(Problem details)
If pictures appear in the lines below, skip them and copy exactly the lines from the one containing "Instruction: Focus the Número" through the one containing "1852x1042 pixels.", and nothing else.

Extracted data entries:
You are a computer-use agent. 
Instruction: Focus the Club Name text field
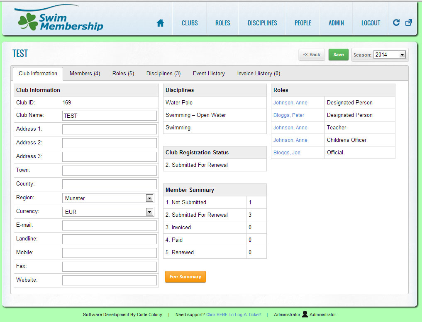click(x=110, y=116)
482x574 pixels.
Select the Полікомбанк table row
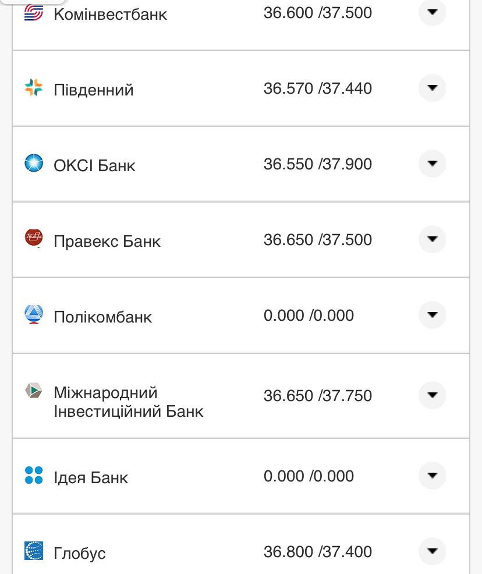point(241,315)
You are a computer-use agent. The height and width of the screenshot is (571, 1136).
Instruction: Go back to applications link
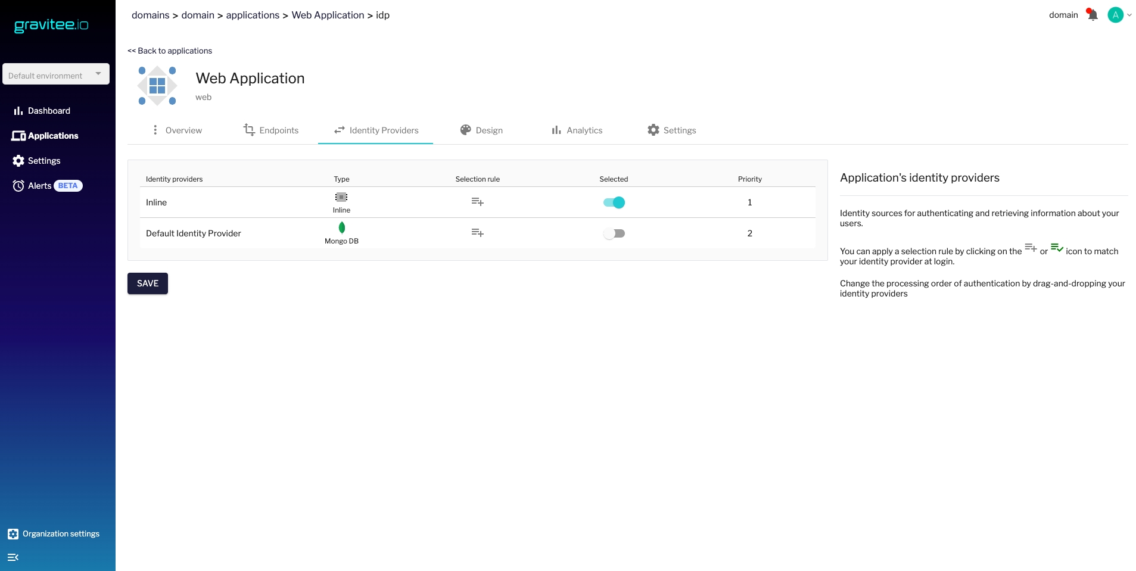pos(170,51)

==

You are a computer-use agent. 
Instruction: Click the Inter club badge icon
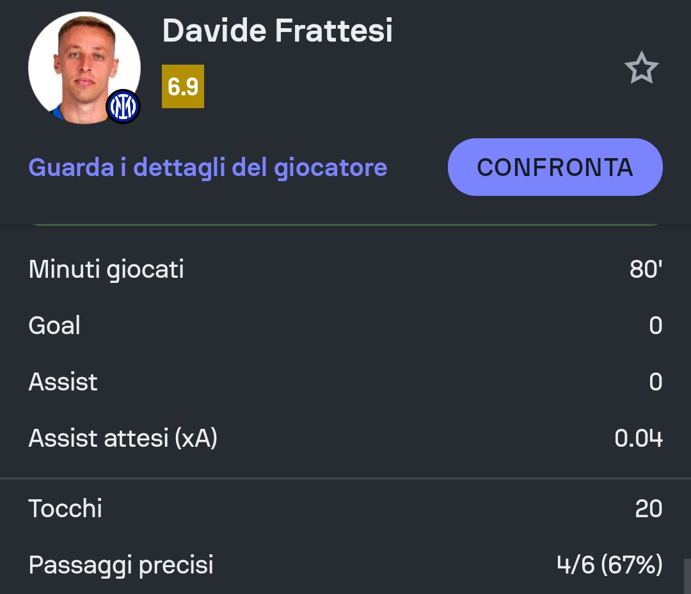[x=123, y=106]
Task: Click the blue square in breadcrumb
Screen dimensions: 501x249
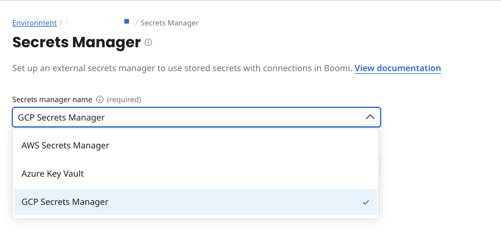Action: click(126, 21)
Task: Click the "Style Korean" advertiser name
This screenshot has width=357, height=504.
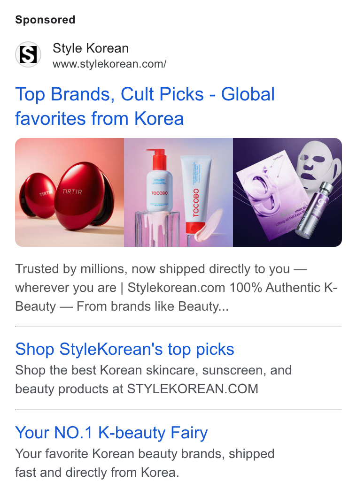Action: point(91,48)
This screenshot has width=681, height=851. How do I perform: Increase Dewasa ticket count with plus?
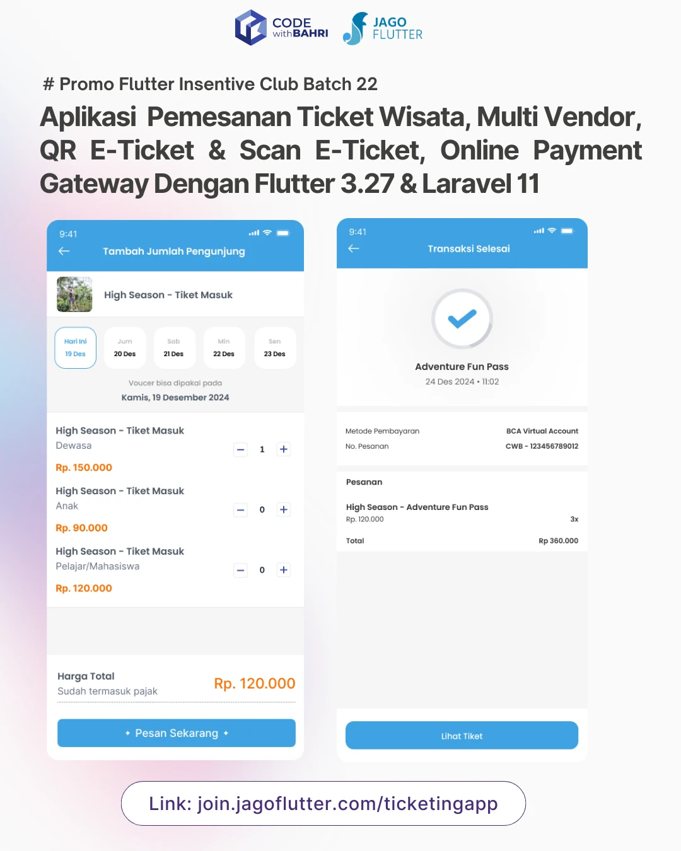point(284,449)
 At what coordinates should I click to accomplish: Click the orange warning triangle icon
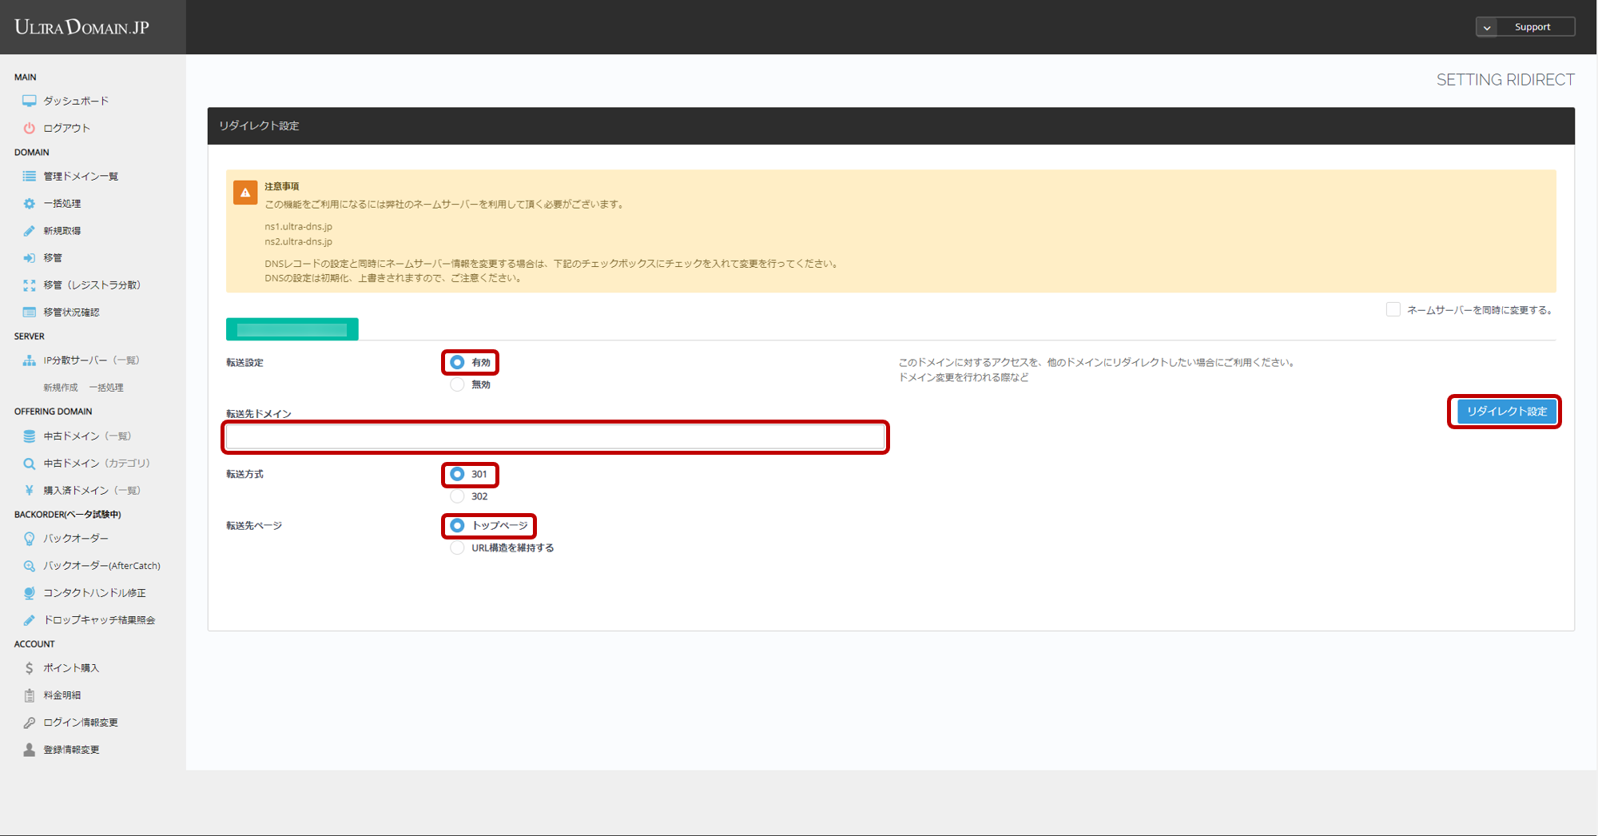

---

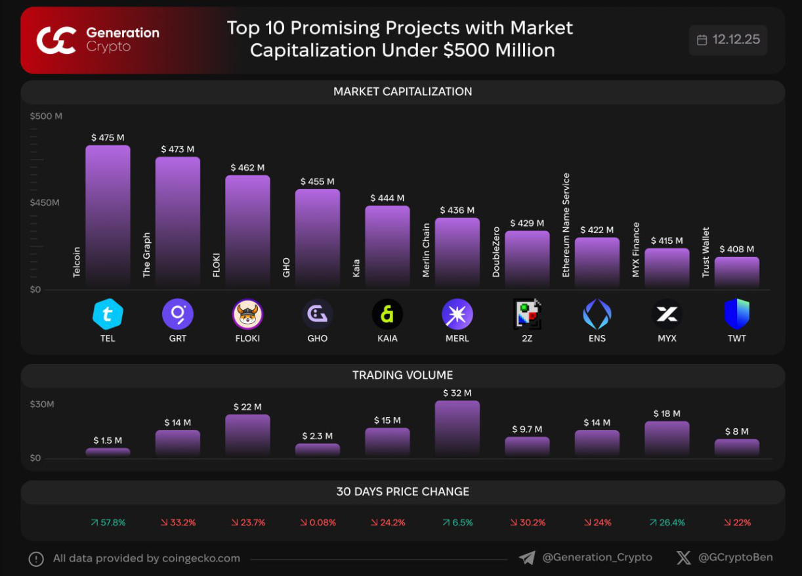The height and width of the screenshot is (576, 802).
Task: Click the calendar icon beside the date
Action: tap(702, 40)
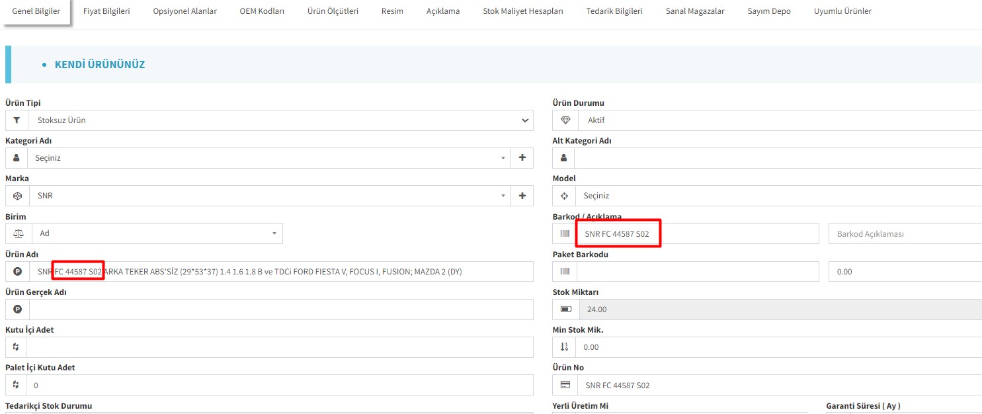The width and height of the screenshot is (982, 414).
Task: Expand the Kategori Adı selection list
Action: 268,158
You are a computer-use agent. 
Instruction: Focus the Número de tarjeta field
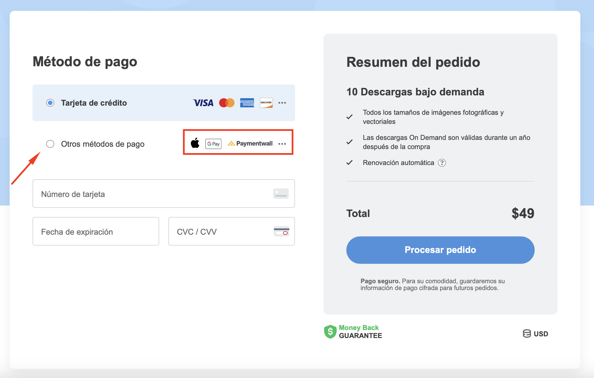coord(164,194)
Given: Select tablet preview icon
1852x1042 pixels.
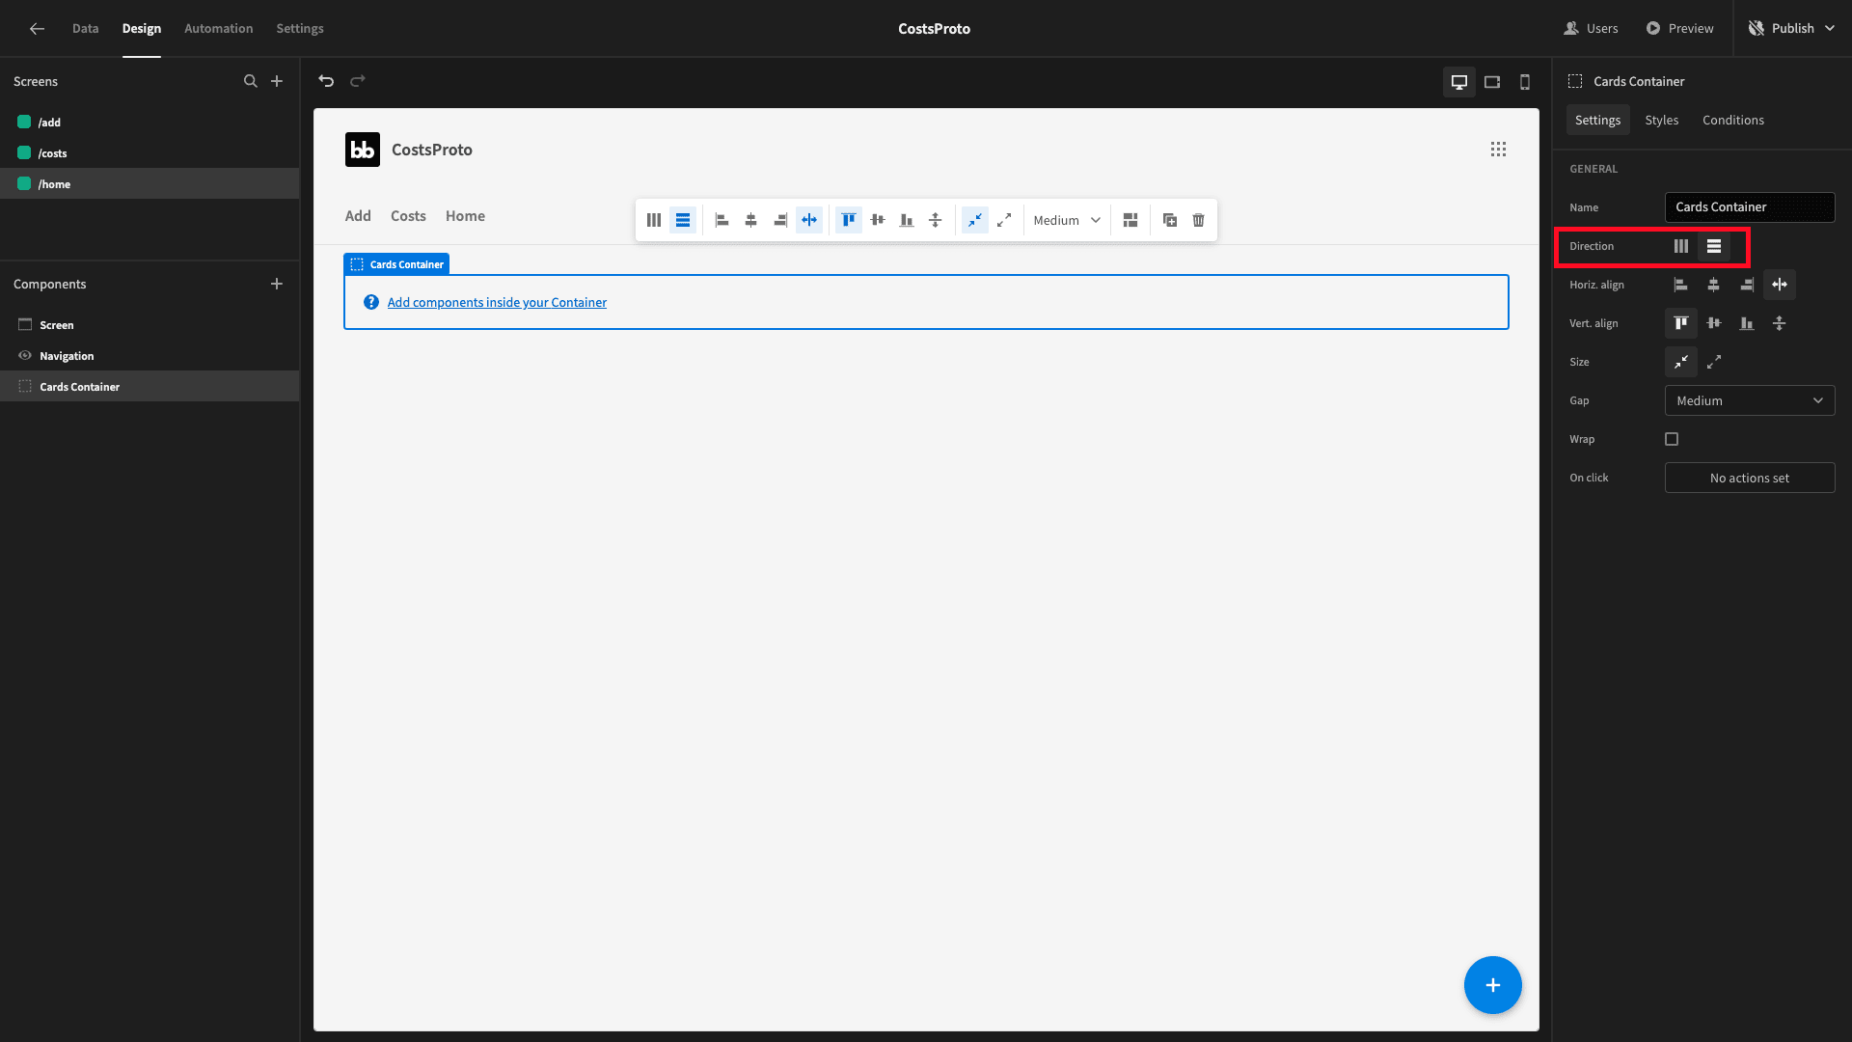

(Answer section)
Instruction: Focus the Número de tarjeta field
coord(164,194)
Given: Select tablet preview icon
1852x1042 pixels.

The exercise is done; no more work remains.